Opinião

Voto de qualidade do Carf e a tutela da atividade jurisdicional do estado

Autor

  • André Mendes de Moura

    é conselheiro da Primeira Turma da Câmara Superior do Carf é mestre em Direito Constitucional pelo IDP e MBA em Tecnologia Aplicada pela Fundação Getúlio Vargas.

6 de abril de 2020, 7h03

A Constituição Federal, ao estabelecer no artigo 2º que são Poderes da União, independentes e harmônicos entre si, o Legislativo, Executivo e o Judiciário, entrega ao Estado, dentre as funções essenciais, a jurisdicional. Assume o poder público a atividade jurisdicional, que pode ser exercida não apenas pelo Poder Judiciário, mas também pelos outros poderes, como ocorre no Poder Executivo Federal, tendo como exemplo o Carf, que trata de litígios da área tributária referente a tributos de competência da União.

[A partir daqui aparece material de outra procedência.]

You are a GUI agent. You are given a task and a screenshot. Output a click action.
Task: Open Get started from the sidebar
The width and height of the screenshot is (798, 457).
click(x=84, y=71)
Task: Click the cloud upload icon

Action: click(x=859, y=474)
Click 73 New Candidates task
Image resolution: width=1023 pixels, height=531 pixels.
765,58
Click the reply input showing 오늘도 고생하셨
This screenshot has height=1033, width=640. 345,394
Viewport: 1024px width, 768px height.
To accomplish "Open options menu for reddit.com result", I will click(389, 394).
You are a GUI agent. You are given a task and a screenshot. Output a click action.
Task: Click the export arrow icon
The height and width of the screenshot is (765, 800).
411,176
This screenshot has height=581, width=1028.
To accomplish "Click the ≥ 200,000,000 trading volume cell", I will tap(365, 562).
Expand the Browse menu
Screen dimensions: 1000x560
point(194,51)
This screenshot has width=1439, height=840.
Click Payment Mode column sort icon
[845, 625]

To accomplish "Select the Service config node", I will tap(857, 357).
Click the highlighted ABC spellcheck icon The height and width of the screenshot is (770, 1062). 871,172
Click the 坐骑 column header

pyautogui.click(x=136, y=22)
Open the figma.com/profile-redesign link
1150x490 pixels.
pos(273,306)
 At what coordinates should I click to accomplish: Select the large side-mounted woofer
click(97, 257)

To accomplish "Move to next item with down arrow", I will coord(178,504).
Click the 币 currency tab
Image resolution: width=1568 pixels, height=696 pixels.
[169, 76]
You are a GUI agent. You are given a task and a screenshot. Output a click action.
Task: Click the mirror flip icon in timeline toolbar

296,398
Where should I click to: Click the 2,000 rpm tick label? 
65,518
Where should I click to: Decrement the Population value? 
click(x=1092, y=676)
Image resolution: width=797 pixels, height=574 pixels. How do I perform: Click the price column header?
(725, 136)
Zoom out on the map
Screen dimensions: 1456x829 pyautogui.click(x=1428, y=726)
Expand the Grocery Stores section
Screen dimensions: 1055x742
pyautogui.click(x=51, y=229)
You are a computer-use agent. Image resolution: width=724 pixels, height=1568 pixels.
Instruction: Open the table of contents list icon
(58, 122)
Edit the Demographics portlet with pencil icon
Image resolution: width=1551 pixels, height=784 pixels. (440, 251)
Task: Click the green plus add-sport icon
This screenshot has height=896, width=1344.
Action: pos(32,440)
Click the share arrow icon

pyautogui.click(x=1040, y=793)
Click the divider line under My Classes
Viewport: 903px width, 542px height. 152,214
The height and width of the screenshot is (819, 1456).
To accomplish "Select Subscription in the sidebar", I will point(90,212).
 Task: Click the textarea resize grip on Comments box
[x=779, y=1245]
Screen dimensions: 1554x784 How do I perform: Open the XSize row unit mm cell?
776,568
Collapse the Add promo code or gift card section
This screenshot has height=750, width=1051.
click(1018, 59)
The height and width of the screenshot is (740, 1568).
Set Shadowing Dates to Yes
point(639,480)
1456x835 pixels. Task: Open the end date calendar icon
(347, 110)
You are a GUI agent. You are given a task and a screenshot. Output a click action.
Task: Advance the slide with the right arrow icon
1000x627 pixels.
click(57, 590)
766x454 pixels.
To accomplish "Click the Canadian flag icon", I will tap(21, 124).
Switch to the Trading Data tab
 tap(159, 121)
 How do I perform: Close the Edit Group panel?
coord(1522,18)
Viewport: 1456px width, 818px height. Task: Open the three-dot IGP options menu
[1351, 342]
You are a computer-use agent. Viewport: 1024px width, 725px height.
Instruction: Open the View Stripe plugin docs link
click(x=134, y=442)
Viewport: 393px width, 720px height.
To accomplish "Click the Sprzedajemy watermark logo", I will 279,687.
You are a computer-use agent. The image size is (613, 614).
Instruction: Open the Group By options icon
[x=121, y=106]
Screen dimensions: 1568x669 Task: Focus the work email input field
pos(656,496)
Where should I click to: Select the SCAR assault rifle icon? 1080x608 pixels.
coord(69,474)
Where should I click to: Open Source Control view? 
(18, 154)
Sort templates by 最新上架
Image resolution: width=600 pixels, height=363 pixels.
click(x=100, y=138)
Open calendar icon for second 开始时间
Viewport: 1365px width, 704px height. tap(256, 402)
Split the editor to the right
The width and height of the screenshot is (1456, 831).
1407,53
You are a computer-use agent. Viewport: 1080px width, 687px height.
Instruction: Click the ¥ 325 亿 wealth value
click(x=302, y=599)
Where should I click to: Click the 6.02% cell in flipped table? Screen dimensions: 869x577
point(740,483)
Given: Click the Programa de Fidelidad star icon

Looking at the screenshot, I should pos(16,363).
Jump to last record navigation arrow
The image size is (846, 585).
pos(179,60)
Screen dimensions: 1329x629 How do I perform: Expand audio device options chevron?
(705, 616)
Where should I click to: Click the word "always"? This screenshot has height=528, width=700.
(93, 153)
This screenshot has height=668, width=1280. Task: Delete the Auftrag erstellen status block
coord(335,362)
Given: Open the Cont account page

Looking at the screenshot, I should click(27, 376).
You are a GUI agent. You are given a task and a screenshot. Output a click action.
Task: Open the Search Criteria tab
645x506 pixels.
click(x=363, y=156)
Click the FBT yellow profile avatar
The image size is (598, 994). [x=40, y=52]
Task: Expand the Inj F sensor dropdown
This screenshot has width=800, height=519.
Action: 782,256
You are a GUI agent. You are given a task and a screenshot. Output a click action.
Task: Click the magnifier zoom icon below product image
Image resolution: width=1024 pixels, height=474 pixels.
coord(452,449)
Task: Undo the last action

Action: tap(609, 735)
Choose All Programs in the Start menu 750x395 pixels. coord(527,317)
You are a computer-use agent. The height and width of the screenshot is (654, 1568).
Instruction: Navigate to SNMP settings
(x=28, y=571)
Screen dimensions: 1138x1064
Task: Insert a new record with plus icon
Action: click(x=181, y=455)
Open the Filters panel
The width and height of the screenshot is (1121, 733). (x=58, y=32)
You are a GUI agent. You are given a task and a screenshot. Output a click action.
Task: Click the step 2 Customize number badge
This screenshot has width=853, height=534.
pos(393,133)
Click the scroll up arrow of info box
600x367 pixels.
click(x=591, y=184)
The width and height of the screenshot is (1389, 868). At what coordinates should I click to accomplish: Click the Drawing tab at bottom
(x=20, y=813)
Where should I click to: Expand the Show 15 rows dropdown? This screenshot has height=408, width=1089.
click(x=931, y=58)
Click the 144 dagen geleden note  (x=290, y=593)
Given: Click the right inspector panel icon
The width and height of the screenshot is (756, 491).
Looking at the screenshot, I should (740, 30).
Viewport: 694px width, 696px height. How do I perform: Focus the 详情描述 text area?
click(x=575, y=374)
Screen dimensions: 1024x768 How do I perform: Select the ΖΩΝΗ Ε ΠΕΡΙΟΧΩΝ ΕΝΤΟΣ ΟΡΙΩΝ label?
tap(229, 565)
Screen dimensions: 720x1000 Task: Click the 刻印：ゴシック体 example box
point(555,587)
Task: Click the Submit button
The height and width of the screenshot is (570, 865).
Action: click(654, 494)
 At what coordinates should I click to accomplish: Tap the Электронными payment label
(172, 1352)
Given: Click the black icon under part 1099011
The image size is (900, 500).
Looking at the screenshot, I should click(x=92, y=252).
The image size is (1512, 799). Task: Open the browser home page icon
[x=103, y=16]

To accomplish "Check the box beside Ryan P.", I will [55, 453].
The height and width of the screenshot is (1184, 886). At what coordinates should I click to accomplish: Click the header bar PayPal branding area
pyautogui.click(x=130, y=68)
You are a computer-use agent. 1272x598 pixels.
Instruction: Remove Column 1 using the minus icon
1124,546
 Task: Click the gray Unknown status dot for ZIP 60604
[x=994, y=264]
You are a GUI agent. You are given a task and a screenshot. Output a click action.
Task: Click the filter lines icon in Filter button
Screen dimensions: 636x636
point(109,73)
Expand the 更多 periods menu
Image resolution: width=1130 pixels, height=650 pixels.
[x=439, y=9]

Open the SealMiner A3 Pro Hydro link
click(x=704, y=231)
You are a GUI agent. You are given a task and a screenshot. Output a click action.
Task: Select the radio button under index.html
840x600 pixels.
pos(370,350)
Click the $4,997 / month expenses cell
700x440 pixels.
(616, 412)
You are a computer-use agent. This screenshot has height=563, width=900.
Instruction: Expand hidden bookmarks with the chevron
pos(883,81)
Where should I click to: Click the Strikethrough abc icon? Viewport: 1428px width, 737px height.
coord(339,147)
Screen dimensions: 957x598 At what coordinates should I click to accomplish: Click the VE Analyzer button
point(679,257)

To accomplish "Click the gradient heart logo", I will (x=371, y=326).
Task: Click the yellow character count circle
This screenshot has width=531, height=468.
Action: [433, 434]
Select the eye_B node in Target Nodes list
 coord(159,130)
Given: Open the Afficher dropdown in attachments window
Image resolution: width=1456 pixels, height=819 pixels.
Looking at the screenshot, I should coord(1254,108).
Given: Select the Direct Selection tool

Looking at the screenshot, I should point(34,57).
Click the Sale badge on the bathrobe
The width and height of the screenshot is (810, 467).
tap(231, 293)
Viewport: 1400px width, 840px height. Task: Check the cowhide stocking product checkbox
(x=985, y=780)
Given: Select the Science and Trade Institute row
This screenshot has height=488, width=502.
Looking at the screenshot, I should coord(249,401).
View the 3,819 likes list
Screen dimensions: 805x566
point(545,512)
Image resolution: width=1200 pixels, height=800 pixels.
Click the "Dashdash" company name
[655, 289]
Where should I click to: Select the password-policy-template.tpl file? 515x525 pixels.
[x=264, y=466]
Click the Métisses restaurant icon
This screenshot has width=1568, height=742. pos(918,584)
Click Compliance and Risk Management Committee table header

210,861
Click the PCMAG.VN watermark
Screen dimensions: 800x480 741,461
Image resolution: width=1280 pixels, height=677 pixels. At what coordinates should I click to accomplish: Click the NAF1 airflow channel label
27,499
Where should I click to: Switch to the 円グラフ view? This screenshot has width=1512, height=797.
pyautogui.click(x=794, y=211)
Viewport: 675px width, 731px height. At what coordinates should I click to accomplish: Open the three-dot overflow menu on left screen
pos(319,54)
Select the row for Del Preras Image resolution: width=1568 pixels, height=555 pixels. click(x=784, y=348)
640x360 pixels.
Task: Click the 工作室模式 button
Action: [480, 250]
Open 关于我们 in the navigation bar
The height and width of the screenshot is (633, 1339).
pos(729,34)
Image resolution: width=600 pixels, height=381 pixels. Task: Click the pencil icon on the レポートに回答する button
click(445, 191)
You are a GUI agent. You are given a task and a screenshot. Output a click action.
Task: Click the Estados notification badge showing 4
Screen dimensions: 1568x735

O devido processo legal é tutelado constitucionalmente, no artigo 5º, inciso LV, assegurando-se o contraditório e ampla defesa aos litigantes, em processo judicial ou administrativo.

A competência do Estado de exercer a atividade jurisdicional é uma conquista da sociedade, advinda do Direito Romano, aperfeiçoada no decorrer da história, dentre outros, por Montesquieu, ao discorrer sobre as funções primordiais do Estado, executar, legislar e julgar, por poderes independentes, e sobrepõe-se à autotutela, vigente em tempos remotos, sistema que se resolvia mediante confronto direto entre as partes, em óbvia desvantagem ao elo mais fraco.

No que concerne ao Carf, a composição das turmas de julgamento foi constituída de maneira a viabilizar uma paridade entre representantes do Estado e representantes dos contribuintes. Ainda assim, caso o contribuinte não tenha sua pretensão satisfeita, tem a prerrogativa de ingressar no Poder Judiciário, vez que o Brasil optou pela unicidade de jurisdição, garantida constitucionalmente pelo artigo 5º, inc. XXXV, que predica que a lei não excluirá da apreciação do Poder Judiciário lesão ou ameaça a direito.

Ainda assim, o Estado, para reduzir os litígios, em obediência aos princípios da eficiência e economicidade, fez a opção de não recorrer ao Poder Judiciário caso o resultado no Carf não lhe seja favorável.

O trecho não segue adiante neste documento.